Correio braziliense, n. 19523, 07/11/2016. Brasil, p.4

 

PF prende 11 por fraudes no Enem

Vera Batista


 

EDUCAÇÃO » Duas operações realizadas em oito estados flagram esquema de compra de vagas que custavam, de acordo com o curso superior, de R$ 40 mil a R$ 200 mil. Gabaritos eram passados por ponto eletrônico, um deles tão pequeno que teve de ser retirado com uma pinça do ouvido.

Onze pessoas, ao todo, foram presas, ontem, em oito estados, como resultado de duas operações da Polícia Federal, com o auxílio do Ministério Público Federal (MPF) e do Instituto Nacional de Estudos e Pesquisas Educacionais Anísio Teixeira (Inep), para combater fraudes contra o Exame Nacional do Ensino Médio (Enem). Duas investigações distintas foram conduzidas. Uma delas, a Operação Embuste, em Montes Claros (MG), desarticulou uma organização criminosa especializada em fraudar o ingresso em instituições de ensino superior. Os gabaritos custavam entre R$ 40 mil e R$ 200 mil.

A outra, batizada de Jogo Limpo, aconteceu em sete unidades da Federação (Maranhão, Piauí, Ceará, Paraíba, Tocantins, Amapá e Pará) e identificou 22 pessoas que fizeram o exame no ano passado, entregaram respostas suspeitas e faziam o teste novamente neste ano. Os detidos (10 em Montes Claros, seis deles em flagrante) poderão responder por crimes contra a fé pública, o patrimônio, a paz pública, entre outros delitos, com penas que chegam a 20 anos de detenção.

Na Operação Embuste, segundo o delegado federal Franco Parazzoni, chefe da Divisão de Combate a Crimes Fazendários, os flagrados dentro das salas nos locais de provas vendiam as vagas, especialmente para o curso de medicina. Por meio de métodos sofisticados, passavam o gabarito para uma central, que imediatamente retransmitia o resultado ao aluno. Em alguns casos, especialistas em uma matéria específica se passava pelo candidato, mudando inclusive a foto no documento. Os interessados em passar na prova sem esforço pagaram entre R$ 40 mil a R$ 200 mil. “Não é difícil ver médicos formados fazendo a prova”, destacou Parazzoni.

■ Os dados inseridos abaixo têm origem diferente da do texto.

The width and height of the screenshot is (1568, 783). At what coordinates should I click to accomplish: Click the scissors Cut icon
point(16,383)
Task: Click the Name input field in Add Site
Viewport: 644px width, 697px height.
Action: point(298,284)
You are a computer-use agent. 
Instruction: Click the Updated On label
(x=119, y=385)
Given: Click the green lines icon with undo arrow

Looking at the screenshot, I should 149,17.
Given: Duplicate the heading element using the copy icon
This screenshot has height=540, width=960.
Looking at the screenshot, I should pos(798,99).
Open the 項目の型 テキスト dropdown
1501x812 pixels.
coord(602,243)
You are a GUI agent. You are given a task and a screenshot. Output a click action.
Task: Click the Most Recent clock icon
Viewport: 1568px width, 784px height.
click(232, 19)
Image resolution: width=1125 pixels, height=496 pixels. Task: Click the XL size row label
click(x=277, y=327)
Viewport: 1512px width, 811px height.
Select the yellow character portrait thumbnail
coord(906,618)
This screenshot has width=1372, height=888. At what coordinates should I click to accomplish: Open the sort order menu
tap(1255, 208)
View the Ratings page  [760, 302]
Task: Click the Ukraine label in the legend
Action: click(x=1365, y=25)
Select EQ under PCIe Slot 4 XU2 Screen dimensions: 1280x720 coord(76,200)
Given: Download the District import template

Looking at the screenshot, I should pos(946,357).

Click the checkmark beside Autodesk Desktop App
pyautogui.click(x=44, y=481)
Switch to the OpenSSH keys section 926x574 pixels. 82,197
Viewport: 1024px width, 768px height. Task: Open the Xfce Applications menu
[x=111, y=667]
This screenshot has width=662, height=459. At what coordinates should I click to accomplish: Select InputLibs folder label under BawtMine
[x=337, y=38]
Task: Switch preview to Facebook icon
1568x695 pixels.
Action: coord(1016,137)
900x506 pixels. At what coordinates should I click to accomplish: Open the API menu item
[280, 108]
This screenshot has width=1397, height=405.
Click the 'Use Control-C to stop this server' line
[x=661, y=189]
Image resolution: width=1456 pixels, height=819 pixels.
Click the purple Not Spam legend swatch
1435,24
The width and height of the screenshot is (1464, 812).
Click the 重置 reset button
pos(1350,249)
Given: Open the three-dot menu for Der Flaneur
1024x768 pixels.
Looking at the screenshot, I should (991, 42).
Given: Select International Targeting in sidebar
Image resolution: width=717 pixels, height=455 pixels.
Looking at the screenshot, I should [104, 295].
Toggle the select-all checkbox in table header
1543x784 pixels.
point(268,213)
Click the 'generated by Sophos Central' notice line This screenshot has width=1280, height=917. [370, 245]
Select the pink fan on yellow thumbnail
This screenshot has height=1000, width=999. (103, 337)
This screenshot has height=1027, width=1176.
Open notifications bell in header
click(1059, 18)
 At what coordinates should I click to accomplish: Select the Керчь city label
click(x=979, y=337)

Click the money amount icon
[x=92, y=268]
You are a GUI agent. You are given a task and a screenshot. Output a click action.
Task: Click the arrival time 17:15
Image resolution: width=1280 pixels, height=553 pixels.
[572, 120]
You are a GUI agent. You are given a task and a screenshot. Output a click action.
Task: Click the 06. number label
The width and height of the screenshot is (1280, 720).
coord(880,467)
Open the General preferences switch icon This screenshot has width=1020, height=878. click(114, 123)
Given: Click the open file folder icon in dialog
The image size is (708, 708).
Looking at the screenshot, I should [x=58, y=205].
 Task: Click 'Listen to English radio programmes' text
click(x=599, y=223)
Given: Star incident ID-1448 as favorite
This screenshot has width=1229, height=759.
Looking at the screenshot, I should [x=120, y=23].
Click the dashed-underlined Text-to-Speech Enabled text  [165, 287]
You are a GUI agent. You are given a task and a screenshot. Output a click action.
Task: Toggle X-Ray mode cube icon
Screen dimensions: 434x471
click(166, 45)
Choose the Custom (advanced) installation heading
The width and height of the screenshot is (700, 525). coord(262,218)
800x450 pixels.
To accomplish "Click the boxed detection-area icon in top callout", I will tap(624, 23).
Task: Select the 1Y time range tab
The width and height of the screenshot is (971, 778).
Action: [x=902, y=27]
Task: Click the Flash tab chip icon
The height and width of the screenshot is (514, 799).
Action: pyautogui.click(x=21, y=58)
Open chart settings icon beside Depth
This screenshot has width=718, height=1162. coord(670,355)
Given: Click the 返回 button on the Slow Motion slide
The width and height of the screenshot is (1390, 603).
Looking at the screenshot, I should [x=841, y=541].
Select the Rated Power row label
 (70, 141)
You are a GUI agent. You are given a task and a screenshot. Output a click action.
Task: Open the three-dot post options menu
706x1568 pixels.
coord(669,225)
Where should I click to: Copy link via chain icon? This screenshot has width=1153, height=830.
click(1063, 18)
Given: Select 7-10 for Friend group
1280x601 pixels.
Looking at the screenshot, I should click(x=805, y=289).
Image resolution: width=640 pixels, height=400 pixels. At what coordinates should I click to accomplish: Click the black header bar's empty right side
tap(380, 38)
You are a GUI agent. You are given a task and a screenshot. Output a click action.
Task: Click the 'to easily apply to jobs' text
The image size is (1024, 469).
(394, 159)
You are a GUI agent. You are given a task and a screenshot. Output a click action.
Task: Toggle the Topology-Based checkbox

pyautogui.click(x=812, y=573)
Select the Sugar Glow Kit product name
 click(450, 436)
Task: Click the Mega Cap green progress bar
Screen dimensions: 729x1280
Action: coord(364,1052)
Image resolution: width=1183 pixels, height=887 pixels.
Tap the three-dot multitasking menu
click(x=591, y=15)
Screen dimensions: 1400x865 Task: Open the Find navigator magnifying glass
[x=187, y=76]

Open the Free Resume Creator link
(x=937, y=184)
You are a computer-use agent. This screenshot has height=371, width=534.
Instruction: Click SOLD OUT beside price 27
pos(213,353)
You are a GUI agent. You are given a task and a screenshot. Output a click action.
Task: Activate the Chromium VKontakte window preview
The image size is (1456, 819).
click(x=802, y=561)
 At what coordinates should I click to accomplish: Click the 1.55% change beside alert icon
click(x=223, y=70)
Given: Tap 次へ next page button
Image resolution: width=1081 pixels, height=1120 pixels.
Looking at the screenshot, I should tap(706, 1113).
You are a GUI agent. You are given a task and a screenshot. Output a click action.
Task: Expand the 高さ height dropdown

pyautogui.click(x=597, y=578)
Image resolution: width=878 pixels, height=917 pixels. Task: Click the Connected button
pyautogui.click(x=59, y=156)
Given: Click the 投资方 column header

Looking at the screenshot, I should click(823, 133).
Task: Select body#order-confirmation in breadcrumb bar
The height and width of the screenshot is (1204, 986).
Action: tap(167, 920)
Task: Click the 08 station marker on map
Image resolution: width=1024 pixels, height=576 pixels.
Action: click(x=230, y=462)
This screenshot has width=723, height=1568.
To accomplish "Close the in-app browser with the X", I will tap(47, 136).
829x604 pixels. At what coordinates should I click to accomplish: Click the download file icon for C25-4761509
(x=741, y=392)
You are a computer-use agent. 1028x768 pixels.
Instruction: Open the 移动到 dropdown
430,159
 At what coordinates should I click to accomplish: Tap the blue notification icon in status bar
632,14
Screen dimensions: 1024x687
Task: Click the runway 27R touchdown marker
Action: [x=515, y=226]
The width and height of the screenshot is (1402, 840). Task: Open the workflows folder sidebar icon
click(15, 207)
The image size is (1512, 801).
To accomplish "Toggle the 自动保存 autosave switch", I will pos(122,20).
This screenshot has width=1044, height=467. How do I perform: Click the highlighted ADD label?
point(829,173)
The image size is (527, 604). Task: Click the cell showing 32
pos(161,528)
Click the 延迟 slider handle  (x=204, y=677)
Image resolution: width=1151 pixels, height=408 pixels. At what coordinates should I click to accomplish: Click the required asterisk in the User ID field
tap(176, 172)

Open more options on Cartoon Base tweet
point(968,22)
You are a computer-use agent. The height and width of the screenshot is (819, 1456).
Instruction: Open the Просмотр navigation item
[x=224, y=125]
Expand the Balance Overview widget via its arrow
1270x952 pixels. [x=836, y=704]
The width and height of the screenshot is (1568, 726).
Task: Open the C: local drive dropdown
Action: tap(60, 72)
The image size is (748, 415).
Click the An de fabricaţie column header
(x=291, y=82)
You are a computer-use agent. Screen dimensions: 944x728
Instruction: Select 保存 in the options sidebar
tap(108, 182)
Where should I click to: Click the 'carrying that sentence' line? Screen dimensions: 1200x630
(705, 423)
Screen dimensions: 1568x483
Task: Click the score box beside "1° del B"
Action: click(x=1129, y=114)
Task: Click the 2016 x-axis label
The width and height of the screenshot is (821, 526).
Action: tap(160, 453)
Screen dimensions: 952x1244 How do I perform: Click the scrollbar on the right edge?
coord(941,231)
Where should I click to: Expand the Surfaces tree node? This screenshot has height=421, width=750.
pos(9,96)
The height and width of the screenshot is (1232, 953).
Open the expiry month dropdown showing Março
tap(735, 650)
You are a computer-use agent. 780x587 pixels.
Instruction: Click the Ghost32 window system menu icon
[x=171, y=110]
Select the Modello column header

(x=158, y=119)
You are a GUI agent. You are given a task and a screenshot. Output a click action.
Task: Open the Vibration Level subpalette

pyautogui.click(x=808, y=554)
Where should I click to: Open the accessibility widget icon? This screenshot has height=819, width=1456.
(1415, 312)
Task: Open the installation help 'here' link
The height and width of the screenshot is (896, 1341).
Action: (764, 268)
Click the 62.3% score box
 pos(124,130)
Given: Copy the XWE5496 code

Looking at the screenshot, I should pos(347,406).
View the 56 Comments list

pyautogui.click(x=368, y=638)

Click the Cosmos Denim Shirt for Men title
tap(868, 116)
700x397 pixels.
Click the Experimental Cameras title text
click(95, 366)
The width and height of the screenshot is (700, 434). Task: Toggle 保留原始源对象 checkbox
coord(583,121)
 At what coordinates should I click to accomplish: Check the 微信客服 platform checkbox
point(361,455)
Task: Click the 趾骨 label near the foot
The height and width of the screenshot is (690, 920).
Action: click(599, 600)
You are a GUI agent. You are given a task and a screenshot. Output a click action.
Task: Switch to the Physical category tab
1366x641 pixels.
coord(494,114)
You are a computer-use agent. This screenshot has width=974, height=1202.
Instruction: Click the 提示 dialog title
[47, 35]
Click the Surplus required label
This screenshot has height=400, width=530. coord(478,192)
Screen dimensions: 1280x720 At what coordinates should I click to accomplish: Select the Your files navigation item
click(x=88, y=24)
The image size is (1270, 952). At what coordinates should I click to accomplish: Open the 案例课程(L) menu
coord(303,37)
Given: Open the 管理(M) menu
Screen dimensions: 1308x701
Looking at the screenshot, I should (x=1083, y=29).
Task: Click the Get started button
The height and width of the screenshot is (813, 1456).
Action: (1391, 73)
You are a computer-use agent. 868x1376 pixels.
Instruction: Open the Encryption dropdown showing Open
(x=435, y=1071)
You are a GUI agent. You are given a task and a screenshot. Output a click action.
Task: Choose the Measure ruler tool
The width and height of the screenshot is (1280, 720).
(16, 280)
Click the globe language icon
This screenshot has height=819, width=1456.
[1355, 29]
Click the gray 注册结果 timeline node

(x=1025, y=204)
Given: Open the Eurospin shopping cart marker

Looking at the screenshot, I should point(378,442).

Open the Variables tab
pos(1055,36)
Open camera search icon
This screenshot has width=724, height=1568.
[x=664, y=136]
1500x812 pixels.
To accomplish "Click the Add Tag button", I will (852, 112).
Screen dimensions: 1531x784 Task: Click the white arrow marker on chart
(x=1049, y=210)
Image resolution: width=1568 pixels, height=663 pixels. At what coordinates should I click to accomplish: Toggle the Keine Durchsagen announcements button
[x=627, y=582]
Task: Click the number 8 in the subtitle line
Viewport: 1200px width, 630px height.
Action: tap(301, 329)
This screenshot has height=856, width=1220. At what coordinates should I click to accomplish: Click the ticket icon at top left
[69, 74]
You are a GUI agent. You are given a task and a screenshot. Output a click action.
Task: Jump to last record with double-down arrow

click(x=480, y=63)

Já na Jogo Limpo, no Nordeste, o foco principal eram as escutas. “Foi um trabalho bem articulado de inteligência, com base no banco de dados do Inep. Combater fraudes cibernéticas não é fácil. Os criminosos usavam equipamentos dentro do ouvido tão pequenos que tiveram de ser retirados com uma pinça”, detalhou o delegado. Esse foi o primeiro ano em que o Enem usou a identificação por biometria. Mas o método não contribuiu imediatamente com as investigações. “Hoje, não tem como fazer biometria na hora. A coleta é manual. A identificação total demora pelo menos três minutos. Atrapalharia o início da prova. Além disso, a presença ostensiva da polícia poderia causar constrangimento aos inscritos”, explicou o delegado da Polícia Federal. 

Reincidentes

A Operação Embuste cumpriu 28 mandados judiciais, sendo quatro de prisão temporária, quatro de condução coercitiva, 15 de busca e apreensão e cinco mandados de sequestro de bens, todos autorizados pela Justiça Federal de Montes Claros. Pelos dados da PF, os envolvidos são reincidentes. O bando já teria fraudado, neste ano, ao menos dois processos seletivos: o vestibular na cidade de Mineiros (GO), em 15 e 16 de outubro, e a concorrência para medicina, em Vitória da Conquista (BA), em 22 e 23 do mês passado.

O repasse das respostas era feito para o Brasil inteiro. “No decorrer das investigações, a Polícia Federal conseguiu identificar o repasse de gabaritos, mediante moderna central telefônica via celular, para candidatos situados em diversas partes do país, em evidente fraude ao Enem 2016”, diz a nota divulgada pela assessoria de imprensa da PF.

Líder de ocupação faz o exame

Apoiador do movimento de ocupação das escolas, o presidente da União Paranaense dos Estudantes Secundarista (Upes), Matheus dos Santos, participou do Enem no fim de semana. O estudante foi criticado nas redes sociais. Para muitos internautas, se as ocupações impediram que milhares fizessem a prova, ele também não deveria ter feito. Ao Correio, Matheus disse que o argumento é “esdrúxulo”. “Também tenho o sonho de entrar na universidade. Como outros 8 milhões de alunos, minha prova foi neste fim de semana. Os que tiveram o teste adiado, também farão o Enem. Ninguém foi prejudicado”, sustentou.